Observed performance of a 30.2 m deep-large basement excavation in Hangzhou soft clay

Abstract This paper firstly performed an extensive investigation of a 30.2 m basement excavation (9310 m2 in plan) in Hangzhou soft clay. The 52 m-deep diaphragm walls and six levels of concrete struts were adopted as retaining structures to reduce the deformations caused by excavation with the bottom-up method. To comprehensively study the characteristics of this large-scale excavation, the behaviors of diaphragm walls, struts, columns, the maximum wall deflection rate, ground surface settlement and utility pipelines were focused and investigated during the whole excavation process. Based on the analyses of measured data, the following major conclusions were obtained: (i) The wall and the ground experienced a maximum displacement increment in stage 6 which was the coupled product of the “creep effect” of Hangzhou soft clay and the “depth effect” of excavation. (ii) The soil excavated in deep can produce greater stress release than the soil excavated in shallow.

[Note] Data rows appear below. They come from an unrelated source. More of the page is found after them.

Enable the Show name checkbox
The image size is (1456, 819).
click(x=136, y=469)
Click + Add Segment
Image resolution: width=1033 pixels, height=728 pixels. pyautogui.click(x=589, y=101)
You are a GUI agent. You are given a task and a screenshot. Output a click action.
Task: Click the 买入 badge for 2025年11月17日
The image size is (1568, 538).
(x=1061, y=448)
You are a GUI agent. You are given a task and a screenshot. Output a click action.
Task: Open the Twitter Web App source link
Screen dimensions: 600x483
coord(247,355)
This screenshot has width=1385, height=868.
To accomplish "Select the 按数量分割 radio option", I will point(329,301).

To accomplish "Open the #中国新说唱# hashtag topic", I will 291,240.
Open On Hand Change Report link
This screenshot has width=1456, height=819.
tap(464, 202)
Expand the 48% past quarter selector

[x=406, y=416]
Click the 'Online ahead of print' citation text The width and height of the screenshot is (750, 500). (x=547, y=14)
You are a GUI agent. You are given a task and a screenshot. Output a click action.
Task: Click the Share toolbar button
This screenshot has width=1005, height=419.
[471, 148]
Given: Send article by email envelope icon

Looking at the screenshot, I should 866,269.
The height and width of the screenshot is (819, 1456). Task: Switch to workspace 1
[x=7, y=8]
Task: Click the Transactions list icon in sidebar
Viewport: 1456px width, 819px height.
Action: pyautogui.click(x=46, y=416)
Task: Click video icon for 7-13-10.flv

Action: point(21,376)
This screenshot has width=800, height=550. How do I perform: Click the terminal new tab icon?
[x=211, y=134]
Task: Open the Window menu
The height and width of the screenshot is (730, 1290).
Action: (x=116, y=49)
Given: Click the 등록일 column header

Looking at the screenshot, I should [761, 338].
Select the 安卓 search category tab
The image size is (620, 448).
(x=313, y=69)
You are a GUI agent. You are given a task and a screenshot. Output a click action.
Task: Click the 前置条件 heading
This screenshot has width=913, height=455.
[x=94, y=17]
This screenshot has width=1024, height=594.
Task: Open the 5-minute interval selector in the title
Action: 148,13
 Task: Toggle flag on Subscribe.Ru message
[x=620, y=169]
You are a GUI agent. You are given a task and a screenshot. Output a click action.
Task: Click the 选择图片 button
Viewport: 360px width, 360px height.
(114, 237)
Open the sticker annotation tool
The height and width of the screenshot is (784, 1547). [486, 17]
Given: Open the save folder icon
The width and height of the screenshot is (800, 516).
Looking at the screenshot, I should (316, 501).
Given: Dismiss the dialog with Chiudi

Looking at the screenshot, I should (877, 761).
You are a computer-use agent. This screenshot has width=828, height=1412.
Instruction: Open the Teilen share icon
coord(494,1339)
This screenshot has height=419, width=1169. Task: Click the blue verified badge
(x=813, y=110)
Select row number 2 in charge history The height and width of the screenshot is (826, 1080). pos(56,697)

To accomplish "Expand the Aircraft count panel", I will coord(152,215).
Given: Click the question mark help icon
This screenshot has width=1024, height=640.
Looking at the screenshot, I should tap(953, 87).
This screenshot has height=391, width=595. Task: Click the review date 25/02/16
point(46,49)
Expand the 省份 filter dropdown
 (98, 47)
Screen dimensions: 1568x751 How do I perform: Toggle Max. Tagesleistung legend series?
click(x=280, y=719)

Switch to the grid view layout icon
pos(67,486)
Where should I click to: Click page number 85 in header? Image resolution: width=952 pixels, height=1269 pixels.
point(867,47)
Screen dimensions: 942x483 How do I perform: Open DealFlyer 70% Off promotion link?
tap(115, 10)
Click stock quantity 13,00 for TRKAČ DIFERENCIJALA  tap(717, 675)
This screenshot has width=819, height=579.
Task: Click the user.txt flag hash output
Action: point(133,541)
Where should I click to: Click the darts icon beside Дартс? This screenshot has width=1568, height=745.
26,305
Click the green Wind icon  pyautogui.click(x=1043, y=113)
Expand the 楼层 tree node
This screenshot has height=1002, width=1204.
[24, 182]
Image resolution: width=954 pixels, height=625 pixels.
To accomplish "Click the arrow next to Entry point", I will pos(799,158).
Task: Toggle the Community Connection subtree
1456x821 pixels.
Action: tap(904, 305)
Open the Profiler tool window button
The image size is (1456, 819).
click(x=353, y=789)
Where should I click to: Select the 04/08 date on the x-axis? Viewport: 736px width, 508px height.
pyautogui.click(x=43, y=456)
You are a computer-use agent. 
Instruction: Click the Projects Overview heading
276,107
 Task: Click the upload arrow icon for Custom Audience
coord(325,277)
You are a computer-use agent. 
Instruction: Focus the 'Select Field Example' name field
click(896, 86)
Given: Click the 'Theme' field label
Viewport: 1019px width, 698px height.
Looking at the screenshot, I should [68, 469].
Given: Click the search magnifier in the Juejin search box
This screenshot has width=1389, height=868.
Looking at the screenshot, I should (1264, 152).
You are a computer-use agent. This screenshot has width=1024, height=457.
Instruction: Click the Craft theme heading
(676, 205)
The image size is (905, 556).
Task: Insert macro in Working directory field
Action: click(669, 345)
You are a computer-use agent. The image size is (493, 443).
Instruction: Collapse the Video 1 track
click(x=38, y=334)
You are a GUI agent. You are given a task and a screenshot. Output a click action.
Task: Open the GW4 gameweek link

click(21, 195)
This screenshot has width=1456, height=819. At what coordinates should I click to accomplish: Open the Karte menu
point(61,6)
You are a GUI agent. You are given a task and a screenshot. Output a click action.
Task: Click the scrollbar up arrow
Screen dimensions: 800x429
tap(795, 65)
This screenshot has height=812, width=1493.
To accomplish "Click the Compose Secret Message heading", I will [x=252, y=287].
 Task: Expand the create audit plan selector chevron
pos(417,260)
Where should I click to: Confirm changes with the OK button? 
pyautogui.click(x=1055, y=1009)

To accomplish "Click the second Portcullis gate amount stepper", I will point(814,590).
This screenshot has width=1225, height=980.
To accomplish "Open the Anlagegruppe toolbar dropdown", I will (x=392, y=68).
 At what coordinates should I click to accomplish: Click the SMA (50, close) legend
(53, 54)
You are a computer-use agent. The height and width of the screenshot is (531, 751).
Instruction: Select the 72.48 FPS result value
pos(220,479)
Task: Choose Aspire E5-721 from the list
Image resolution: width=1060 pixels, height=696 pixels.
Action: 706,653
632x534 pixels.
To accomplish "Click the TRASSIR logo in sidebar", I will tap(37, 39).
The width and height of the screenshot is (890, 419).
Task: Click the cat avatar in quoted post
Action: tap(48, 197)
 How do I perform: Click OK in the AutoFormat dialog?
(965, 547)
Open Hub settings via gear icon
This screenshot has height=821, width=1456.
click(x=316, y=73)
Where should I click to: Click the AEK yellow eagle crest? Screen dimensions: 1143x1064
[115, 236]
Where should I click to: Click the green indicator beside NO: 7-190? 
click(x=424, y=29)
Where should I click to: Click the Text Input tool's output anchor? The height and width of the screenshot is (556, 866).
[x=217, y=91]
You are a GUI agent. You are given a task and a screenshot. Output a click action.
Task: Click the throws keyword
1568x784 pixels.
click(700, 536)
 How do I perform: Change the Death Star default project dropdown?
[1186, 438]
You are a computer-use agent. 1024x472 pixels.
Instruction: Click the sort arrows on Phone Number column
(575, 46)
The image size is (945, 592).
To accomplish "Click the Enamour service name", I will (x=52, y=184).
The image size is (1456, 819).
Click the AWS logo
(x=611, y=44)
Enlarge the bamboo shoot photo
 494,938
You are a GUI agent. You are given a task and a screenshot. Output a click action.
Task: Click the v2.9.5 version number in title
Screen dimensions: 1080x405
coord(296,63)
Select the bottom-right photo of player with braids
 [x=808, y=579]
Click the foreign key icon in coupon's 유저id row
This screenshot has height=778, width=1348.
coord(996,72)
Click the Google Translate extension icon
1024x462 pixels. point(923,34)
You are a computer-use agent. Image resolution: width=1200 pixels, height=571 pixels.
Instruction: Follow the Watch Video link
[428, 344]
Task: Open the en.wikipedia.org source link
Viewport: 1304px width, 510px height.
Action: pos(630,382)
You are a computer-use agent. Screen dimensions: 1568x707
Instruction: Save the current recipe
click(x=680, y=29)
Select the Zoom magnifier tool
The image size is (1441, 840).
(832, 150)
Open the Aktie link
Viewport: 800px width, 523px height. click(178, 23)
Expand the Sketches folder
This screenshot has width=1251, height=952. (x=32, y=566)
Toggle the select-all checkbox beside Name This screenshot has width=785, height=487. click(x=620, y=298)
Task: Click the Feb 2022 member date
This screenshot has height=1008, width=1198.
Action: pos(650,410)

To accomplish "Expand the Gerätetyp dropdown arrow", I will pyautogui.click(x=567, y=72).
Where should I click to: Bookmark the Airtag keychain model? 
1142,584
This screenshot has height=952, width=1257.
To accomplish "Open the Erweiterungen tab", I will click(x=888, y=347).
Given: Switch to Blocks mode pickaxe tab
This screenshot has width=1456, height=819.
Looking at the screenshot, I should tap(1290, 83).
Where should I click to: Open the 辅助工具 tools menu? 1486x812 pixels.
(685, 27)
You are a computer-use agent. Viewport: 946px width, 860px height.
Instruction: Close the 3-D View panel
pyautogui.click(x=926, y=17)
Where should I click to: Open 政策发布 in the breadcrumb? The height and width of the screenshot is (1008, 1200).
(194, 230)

However, the cast of base slabs can constrain the inward wall movements and the followed horizontal ground movements successfully. (iii) Benefit from the integrity of 52-m-deep diaphragm walls and six levels of concrete struts, more-uniform movements of the column in the vertical direction were produced. (iv) The ground surface and the utility pipelines experienced more time-dependent settlement due to the much longer exposure duration time in stage 4. (v) In this project, deflections near the excavation middle were up to 3.5 times of those near corners, implying that for a large excavation not adopting the zoned excavation technique, the behaviors of corner-stiffening are significant. (vi) A general relation between the excavation area and wall deflection was also presented based on this and 16 similar cases.